There is a series of experts such as Joaquín González Echegaray, José Luis Casado Soto or Ramón Teja Casuso who defend the historical legitimacy of the current flag of Cantabria against the labarum, arguing that the red-and-white banner was the one carried by Cantabrian ships from at least the 18th century. According to these academics, although in ancient texts there is some reference to a banner called cantabrum, in no case do the classical sources give an exact description of its shape, colors or symbols, and it is risky to reconstruct it without further ado. elements of justice.

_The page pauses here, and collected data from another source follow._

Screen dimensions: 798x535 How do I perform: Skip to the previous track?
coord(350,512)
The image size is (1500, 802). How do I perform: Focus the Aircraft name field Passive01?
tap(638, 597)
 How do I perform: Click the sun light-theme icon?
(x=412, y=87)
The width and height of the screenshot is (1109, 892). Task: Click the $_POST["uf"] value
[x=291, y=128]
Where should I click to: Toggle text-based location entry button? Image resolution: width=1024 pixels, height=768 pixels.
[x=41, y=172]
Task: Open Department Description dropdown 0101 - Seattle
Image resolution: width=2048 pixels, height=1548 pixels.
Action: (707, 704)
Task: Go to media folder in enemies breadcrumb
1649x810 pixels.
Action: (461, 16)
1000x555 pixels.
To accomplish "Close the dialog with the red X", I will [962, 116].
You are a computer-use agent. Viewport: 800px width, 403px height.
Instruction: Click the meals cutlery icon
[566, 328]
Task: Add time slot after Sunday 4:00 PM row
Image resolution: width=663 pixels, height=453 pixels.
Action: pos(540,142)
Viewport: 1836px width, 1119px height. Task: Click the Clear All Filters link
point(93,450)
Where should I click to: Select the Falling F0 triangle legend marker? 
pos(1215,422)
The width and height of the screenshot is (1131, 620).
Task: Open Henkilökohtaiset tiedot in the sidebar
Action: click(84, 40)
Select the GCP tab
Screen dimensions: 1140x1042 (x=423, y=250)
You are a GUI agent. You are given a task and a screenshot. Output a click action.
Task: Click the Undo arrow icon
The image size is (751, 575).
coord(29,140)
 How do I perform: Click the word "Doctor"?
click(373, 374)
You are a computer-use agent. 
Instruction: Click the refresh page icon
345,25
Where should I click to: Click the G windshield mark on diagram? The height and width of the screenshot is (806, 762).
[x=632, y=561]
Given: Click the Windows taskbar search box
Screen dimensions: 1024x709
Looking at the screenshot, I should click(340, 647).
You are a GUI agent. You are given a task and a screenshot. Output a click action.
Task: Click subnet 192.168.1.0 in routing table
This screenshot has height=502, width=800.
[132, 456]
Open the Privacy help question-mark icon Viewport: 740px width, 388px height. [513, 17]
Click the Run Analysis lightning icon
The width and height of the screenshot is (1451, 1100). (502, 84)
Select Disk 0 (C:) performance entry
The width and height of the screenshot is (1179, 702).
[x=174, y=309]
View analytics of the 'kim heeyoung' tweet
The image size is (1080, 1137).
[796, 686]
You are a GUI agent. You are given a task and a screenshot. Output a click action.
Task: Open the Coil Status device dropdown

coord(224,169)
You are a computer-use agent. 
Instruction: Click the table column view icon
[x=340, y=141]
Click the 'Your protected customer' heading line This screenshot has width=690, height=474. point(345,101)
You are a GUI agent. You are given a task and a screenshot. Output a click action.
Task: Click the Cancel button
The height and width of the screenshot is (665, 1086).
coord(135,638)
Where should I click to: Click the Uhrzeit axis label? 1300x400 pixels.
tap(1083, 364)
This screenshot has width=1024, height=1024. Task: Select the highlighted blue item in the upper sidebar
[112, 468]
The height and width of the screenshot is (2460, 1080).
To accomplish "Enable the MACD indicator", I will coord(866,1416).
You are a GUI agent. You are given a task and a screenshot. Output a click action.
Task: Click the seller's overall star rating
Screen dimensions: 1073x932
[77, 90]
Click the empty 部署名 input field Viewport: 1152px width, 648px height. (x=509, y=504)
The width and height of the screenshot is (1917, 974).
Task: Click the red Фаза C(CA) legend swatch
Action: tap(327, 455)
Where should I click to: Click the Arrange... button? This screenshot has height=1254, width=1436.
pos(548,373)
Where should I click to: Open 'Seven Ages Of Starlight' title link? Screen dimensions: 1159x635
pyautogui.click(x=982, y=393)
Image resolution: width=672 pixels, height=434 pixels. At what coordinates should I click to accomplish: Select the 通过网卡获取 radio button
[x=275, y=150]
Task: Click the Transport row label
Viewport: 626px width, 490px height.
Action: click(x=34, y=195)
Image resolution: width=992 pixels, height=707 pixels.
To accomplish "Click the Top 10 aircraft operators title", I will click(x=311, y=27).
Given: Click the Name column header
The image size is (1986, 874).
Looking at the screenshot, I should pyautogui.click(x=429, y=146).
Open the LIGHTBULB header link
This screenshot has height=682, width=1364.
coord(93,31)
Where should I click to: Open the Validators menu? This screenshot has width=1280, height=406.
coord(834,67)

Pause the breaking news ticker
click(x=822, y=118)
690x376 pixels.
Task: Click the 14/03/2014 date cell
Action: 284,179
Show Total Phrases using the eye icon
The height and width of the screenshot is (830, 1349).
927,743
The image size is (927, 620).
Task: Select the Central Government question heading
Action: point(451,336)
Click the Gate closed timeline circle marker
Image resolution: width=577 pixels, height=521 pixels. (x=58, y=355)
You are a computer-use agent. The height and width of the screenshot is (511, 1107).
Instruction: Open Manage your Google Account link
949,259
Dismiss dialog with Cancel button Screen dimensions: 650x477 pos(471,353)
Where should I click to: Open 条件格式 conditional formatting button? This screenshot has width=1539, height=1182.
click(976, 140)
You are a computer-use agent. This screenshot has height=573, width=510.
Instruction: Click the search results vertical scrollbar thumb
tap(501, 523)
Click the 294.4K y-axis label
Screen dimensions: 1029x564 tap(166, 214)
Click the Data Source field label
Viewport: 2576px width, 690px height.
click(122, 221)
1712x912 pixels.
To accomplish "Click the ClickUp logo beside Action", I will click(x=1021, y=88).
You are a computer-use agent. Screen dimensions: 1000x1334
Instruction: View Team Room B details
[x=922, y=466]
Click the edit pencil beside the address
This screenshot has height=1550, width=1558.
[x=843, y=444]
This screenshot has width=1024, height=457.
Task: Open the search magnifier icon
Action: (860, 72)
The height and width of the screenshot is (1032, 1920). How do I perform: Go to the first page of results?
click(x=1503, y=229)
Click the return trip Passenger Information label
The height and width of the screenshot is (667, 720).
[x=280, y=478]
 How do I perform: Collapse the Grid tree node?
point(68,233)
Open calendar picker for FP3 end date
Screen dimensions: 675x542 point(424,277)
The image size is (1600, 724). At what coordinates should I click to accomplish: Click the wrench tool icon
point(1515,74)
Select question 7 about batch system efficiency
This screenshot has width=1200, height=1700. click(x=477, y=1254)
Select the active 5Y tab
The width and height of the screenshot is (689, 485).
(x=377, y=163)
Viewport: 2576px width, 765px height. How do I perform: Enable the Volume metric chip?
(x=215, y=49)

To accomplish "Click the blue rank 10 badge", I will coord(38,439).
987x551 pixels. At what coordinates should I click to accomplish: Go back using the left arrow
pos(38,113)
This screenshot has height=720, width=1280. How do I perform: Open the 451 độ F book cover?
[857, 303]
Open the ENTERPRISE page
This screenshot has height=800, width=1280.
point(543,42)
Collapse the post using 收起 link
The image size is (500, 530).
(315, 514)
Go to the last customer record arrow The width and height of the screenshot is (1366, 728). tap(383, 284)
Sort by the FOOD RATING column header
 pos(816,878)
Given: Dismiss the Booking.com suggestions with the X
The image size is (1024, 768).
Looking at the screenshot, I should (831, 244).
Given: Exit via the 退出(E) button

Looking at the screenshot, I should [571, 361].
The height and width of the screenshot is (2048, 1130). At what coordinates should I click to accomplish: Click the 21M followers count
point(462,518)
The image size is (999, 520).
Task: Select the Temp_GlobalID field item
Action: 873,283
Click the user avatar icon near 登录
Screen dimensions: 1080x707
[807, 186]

Faced with misrepresentations published in certain media critical of the lábaro, González Echegaray in his study About the so-called "Lábaro Cántabro" limits himself to stating about the modern lábaro: « It is a new creation, which can only be said to be vaguely suggested by some of the historical elements that we have discussed here", although his opinion regarding adopting the labarum as a flag is negative.

For Casado Soto, who is more critical, the lábaro would be nothing more than an invention of Cantabrian regionalism, whose antiquity does not go beyond the pre-autonomous period, and the current debate around regional symbols would be an attempt to destroy the consensus that reached in the Statute of Autonomy.